[Records excerpted from a collection]

----------------

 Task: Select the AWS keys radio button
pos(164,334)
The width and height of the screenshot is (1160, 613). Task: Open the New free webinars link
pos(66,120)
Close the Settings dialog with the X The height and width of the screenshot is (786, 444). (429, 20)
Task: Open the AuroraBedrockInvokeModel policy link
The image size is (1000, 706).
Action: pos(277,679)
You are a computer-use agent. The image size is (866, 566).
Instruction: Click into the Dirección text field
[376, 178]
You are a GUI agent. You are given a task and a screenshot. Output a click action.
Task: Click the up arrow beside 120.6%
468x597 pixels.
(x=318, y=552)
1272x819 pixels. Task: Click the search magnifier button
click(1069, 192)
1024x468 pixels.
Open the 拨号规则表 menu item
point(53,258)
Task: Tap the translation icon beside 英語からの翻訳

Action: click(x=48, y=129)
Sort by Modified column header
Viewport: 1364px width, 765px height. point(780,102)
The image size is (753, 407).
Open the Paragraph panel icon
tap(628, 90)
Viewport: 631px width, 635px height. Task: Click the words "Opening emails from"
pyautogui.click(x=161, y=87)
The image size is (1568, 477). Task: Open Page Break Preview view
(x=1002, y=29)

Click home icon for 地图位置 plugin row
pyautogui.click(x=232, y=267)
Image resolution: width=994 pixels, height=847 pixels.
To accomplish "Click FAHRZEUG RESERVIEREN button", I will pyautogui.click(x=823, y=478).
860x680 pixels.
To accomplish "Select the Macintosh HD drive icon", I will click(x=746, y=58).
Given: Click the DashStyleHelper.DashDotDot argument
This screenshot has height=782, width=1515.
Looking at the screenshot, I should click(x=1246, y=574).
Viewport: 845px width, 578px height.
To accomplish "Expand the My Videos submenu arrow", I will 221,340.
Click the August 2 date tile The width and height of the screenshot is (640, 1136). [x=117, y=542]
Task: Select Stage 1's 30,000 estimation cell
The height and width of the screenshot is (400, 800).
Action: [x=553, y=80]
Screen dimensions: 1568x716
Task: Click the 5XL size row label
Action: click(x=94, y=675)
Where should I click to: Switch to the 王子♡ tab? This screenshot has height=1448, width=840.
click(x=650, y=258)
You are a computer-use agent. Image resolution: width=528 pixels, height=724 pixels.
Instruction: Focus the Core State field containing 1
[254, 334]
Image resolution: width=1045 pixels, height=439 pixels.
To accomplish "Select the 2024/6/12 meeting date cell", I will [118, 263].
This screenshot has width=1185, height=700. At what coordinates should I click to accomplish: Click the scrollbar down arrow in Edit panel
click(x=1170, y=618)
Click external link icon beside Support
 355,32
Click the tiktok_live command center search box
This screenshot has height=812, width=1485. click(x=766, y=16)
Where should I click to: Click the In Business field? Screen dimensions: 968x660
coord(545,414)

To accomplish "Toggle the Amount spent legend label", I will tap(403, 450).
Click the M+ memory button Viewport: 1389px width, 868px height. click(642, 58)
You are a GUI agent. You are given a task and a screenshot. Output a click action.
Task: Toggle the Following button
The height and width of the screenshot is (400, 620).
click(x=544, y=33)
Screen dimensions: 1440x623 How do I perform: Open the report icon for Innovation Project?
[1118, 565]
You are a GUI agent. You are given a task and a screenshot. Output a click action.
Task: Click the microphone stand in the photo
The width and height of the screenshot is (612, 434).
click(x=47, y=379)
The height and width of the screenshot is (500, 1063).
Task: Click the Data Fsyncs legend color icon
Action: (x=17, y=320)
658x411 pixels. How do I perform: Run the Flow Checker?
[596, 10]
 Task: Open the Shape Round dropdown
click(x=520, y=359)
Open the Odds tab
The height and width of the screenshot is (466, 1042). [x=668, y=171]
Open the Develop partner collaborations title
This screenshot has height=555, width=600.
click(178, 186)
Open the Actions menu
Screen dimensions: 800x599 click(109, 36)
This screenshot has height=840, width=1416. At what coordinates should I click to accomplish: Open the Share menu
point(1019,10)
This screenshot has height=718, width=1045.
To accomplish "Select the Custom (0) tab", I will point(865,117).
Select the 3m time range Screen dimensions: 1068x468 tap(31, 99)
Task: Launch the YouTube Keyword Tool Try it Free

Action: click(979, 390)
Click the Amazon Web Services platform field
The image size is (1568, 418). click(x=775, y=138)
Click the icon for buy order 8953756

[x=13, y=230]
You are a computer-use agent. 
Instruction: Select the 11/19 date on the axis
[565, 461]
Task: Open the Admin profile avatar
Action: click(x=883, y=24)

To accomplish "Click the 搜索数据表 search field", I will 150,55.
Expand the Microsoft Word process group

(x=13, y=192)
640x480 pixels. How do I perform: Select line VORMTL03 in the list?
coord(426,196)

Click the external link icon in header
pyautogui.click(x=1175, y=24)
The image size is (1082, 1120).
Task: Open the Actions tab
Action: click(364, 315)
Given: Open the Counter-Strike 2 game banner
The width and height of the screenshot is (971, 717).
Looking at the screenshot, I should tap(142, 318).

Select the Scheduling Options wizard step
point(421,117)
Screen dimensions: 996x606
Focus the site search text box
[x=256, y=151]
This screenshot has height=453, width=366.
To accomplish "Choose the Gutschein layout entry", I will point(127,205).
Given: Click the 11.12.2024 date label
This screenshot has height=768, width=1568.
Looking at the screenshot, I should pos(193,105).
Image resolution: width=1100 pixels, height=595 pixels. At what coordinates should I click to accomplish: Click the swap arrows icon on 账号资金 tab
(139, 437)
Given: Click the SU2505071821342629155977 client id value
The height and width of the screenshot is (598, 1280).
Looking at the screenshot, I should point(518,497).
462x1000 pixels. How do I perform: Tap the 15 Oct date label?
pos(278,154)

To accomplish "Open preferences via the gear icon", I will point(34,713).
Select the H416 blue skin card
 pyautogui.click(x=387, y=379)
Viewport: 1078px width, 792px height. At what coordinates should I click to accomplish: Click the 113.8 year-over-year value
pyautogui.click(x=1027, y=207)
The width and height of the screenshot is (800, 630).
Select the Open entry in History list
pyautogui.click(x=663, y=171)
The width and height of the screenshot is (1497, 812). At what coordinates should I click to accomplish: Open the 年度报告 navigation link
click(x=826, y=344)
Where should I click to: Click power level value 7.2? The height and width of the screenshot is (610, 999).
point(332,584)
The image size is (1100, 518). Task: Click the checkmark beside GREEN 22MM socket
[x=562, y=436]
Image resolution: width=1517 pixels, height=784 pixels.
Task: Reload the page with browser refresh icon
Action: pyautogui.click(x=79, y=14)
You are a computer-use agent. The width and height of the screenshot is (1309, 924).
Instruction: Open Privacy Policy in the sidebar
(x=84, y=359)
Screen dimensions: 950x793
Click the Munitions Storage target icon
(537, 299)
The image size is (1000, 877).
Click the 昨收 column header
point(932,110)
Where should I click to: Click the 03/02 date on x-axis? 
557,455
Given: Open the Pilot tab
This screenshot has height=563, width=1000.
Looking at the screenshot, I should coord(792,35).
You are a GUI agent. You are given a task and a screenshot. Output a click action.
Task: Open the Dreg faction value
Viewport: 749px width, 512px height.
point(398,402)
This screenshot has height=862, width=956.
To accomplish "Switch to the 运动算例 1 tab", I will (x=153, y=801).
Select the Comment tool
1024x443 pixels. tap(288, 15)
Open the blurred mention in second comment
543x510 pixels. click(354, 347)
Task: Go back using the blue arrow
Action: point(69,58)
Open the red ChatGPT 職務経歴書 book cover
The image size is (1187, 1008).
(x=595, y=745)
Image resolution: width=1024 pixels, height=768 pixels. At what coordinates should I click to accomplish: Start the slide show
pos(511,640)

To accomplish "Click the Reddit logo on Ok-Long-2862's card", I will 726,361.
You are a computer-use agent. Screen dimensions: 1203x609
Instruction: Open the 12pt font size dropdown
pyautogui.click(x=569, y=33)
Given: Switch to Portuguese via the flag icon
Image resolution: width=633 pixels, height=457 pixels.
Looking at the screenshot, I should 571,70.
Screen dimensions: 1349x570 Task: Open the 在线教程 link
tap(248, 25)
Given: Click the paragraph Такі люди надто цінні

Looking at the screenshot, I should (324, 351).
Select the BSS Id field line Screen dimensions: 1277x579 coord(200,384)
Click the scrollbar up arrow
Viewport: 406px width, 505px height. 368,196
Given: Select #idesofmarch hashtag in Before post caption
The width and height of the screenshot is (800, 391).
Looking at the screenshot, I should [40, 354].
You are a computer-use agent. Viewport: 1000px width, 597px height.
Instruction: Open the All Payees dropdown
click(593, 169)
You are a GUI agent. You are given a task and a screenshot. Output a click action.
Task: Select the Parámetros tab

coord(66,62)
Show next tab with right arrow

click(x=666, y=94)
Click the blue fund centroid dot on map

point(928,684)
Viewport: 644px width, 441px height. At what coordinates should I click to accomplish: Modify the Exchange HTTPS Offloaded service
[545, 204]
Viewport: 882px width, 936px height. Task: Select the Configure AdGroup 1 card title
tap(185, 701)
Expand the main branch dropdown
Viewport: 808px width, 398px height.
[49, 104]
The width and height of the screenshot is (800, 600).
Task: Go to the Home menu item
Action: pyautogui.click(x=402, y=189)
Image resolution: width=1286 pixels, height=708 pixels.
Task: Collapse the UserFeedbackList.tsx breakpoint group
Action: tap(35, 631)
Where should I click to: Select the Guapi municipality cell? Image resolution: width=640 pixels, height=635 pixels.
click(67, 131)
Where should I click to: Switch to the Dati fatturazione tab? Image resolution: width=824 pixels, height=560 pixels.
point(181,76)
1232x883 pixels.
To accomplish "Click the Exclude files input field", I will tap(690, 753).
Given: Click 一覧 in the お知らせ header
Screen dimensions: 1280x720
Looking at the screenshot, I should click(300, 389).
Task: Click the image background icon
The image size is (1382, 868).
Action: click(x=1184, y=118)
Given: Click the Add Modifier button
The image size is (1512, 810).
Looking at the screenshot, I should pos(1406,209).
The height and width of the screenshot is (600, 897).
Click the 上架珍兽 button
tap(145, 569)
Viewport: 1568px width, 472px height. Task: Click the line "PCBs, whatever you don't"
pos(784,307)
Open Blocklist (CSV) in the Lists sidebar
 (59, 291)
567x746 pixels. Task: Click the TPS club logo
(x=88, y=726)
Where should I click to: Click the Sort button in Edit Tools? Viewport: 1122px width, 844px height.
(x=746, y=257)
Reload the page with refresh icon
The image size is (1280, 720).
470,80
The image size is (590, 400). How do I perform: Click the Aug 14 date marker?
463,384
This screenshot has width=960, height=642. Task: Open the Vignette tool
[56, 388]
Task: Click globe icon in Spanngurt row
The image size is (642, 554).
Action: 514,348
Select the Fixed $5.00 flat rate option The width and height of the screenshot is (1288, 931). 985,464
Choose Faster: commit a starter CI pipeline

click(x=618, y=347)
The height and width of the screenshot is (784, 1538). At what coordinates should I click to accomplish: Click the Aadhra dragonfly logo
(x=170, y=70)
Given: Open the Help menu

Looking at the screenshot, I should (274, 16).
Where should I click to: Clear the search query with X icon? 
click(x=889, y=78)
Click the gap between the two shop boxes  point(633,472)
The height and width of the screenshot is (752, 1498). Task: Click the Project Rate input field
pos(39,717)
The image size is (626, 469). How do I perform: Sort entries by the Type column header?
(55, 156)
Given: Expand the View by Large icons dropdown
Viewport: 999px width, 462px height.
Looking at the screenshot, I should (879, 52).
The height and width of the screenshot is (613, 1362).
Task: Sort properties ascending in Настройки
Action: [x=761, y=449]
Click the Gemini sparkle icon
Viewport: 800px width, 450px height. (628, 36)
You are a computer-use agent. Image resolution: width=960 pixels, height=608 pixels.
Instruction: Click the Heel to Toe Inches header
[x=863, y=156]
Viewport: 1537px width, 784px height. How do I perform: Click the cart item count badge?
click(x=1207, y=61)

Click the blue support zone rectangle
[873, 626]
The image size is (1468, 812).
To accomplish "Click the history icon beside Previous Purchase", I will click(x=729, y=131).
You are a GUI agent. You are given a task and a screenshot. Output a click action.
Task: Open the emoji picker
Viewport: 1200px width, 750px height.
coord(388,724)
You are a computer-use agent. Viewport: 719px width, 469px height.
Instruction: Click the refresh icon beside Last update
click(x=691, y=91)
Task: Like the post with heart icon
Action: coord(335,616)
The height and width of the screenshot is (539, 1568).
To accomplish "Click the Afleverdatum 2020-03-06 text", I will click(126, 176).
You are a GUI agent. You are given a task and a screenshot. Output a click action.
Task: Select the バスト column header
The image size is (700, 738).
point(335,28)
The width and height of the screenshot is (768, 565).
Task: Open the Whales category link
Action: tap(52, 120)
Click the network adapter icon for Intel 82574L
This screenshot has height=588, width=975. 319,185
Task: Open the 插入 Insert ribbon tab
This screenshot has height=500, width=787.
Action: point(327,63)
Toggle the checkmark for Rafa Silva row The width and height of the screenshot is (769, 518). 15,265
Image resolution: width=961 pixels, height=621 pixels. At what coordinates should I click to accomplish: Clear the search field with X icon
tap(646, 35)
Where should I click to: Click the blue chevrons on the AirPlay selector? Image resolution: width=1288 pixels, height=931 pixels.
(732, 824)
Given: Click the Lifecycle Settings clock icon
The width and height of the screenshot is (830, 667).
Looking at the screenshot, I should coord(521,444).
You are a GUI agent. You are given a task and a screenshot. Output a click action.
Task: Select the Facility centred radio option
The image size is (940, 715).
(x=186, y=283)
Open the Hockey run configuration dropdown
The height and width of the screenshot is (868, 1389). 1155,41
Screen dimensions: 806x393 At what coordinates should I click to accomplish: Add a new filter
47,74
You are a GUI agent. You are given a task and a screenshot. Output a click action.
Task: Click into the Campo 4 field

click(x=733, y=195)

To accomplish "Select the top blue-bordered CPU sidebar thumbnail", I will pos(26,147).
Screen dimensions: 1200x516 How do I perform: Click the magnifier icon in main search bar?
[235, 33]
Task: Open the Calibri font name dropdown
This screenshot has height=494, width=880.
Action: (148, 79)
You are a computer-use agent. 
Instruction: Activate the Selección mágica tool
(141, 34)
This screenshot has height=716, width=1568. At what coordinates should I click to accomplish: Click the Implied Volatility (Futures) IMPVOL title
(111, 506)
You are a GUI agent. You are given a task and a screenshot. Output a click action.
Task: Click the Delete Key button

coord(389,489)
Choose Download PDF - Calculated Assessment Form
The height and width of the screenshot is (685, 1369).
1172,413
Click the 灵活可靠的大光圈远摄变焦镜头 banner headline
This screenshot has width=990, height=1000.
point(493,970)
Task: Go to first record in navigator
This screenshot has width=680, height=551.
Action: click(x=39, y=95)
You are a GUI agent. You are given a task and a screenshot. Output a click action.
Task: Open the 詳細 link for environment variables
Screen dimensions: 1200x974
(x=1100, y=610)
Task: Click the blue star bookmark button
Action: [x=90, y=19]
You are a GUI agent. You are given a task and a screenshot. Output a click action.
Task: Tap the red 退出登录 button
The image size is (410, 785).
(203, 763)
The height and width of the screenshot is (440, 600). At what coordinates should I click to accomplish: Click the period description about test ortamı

----------------

One figure is all that is needed: the number of lines above in which the word "Settings" appears.

2